Most of the 7000 known single-gene disorders are dominant and easy to identify as such: Half the offspring of parents with a dominant disorder will also have the disorder (in other words, it will be expressed in their phenotype) and half will escape the gene, and hence the disorder, completely.

If the condition is fatal in childhood, it will, of course, never be transmitted. Thus, all common dominant disorders either begin in adulthood (Huntington disease and early-onset Alzheimer disease, for instance) or have relatively mild symptoms.

One disorder once thought to be dominant is Tourette syndrome, which may make a person have uncontrollable tics and explosive verbal outbursts. But most people with Tourette syndrome have milder symptoms, such as an occasional twitch or a controllable impulse to speak inappropriately. Recent research finds a complex inheritance: probably multiple genes and epigenetic factors rather than a single dominant gene (Woods et al., 2007).

The number of recessive disorders is probably in the millions, most of them rare. For example, Canadian writer Ian Brown’s son Walker was born with a genetic disorder so rare it occurs only once in every 300 000 births. The resulting syndrome creates very serious developmental difficulties. The Boy in the Moon, Brown’s 2009 account of Walker’s birth and development, gives a moving description of what it is like to live with (and to love) a child who is severely disabled:

Tonight I wake up in the dark to a steady, motorized noise. Something wrong with the water heater. Nnngah. Pause. Nnngah. Nnngah.

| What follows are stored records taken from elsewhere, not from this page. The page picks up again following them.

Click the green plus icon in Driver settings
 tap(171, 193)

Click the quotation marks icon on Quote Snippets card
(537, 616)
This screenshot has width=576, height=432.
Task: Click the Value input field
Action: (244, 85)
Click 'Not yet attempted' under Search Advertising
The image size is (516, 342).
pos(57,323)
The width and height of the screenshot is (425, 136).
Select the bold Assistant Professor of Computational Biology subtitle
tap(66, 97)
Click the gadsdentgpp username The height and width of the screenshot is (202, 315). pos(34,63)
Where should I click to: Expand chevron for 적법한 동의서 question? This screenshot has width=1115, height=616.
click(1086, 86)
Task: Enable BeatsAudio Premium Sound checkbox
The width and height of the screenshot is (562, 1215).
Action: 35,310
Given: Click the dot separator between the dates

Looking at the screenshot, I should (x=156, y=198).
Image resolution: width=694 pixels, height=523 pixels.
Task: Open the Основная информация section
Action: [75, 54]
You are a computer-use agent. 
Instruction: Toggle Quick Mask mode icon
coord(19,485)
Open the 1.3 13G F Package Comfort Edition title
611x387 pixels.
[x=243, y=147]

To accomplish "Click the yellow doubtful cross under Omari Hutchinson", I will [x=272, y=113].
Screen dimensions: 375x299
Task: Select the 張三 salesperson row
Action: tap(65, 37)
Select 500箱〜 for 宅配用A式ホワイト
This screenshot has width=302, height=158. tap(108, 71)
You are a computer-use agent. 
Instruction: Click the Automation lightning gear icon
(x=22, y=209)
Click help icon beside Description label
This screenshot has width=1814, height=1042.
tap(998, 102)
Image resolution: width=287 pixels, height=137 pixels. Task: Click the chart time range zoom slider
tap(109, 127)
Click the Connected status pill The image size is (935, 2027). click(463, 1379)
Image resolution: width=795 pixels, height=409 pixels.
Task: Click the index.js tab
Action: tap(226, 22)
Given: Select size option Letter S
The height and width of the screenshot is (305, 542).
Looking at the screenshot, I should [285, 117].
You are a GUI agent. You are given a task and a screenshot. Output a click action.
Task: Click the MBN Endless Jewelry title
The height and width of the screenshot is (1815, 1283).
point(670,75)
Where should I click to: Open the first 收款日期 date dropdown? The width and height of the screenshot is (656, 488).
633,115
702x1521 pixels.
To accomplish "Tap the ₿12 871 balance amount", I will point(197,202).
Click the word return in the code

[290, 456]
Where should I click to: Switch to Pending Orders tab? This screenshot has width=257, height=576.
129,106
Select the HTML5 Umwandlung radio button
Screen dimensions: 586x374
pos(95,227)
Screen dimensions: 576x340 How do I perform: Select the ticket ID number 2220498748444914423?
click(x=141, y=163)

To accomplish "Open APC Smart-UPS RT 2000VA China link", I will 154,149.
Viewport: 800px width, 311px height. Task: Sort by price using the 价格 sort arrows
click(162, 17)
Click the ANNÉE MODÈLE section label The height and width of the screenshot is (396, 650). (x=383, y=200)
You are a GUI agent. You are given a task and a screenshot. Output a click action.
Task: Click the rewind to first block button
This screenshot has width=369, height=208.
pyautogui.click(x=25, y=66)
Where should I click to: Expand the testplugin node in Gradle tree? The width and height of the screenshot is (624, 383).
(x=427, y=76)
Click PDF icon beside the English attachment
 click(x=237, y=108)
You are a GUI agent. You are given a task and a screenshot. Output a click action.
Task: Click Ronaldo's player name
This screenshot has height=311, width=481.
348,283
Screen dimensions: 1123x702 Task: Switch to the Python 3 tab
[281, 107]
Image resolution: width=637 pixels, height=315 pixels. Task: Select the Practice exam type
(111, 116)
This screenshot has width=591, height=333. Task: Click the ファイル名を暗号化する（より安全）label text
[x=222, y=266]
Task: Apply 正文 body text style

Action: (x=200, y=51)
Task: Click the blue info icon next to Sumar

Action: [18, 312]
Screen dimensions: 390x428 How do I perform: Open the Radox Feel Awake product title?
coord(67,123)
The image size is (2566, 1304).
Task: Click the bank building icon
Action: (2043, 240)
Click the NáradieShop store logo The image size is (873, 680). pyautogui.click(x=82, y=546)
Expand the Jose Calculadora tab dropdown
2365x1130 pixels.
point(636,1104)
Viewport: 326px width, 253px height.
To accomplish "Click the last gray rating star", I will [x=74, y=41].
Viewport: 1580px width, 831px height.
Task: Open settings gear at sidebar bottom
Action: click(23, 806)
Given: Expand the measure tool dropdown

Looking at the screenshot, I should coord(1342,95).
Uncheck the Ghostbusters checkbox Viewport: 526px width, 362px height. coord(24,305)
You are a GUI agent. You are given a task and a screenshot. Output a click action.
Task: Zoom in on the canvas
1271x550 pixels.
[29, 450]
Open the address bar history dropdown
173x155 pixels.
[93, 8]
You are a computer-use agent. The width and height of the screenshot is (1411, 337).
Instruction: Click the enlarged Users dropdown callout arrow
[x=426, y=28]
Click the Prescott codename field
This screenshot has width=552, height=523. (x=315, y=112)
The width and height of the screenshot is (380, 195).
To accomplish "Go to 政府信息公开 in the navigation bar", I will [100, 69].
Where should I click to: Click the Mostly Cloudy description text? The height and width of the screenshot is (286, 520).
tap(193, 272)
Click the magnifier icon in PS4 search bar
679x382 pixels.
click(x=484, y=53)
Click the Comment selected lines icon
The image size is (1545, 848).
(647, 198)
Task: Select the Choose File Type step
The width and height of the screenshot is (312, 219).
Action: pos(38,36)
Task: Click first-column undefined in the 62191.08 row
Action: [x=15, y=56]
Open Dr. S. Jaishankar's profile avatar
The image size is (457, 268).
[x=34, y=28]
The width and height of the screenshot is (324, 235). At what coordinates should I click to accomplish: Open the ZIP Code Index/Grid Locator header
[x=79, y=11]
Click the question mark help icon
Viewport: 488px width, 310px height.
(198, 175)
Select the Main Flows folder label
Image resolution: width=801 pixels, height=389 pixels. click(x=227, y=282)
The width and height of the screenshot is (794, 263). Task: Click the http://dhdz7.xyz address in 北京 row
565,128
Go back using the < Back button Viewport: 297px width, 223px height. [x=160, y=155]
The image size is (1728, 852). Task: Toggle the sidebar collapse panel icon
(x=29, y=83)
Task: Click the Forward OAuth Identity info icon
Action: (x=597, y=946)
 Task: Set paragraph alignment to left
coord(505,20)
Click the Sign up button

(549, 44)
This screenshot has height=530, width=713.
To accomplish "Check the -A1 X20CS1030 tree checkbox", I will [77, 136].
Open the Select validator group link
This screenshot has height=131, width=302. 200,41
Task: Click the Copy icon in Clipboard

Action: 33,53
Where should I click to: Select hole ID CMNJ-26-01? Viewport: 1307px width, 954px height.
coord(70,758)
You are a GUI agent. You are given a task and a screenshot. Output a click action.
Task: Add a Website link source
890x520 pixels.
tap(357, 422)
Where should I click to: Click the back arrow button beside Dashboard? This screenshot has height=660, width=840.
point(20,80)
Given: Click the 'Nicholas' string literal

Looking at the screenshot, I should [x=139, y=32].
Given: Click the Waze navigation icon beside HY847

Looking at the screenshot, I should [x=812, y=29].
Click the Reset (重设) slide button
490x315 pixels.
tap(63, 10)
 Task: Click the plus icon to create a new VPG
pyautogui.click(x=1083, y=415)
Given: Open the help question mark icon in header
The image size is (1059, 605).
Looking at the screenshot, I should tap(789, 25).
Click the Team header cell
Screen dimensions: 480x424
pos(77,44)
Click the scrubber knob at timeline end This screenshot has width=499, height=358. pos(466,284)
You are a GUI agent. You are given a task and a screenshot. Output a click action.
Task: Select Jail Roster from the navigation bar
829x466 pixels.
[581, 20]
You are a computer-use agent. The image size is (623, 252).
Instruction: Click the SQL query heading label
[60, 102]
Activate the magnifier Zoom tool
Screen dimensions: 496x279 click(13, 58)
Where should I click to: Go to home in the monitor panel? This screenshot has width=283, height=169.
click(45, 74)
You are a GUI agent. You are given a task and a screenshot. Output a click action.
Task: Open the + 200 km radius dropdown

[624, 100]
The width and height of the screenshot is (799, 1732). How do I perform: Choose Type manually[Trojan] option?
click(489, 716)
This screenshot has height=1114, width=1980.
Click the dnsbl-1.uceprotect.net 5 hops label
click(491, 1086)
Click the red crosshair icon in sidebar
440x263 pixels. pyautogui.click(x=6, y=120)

But it’s not the water heater. It’s my boy, Walker, grunting as he punches himself in the head, again and again.

He has done this since before he was two. He was born with an impossibly rare genetic mutation, cardiofaciocutaneous syndrome, a technical name for a mash of symptoms. He is globally delayed and can’t speak, so I never know what’s wrong. No one does. There are just over a hundred people with CFC around the world. The disorder turns up randomly, a misfire that has no certain cause or roots; doctors call it an orphan syndrome because it seems to come from nowhere.

[Brown, 2009]

Other recessive conditions are much more common, including cystic fibrosis, thalassemia, and sickle-cell anemia. About 1 in 12 North Americans is a carrier for one of them. The reason these three are common is that carriers are protected from lethal diseases. For example, carriers of the sickle-cell trait are unlikely to die of malaria, a deadly killer in central Africa. As a result, over the centuries, African carriers were more likely than non-carriers to survive. Similarly, the single cystic fibrosis gene is more common among people whose ancestors came from northern Europe because carriers of that gene may have been protected against cholera. Prenatal and even preconception tests can detect many disorders (see TABLE 2.5).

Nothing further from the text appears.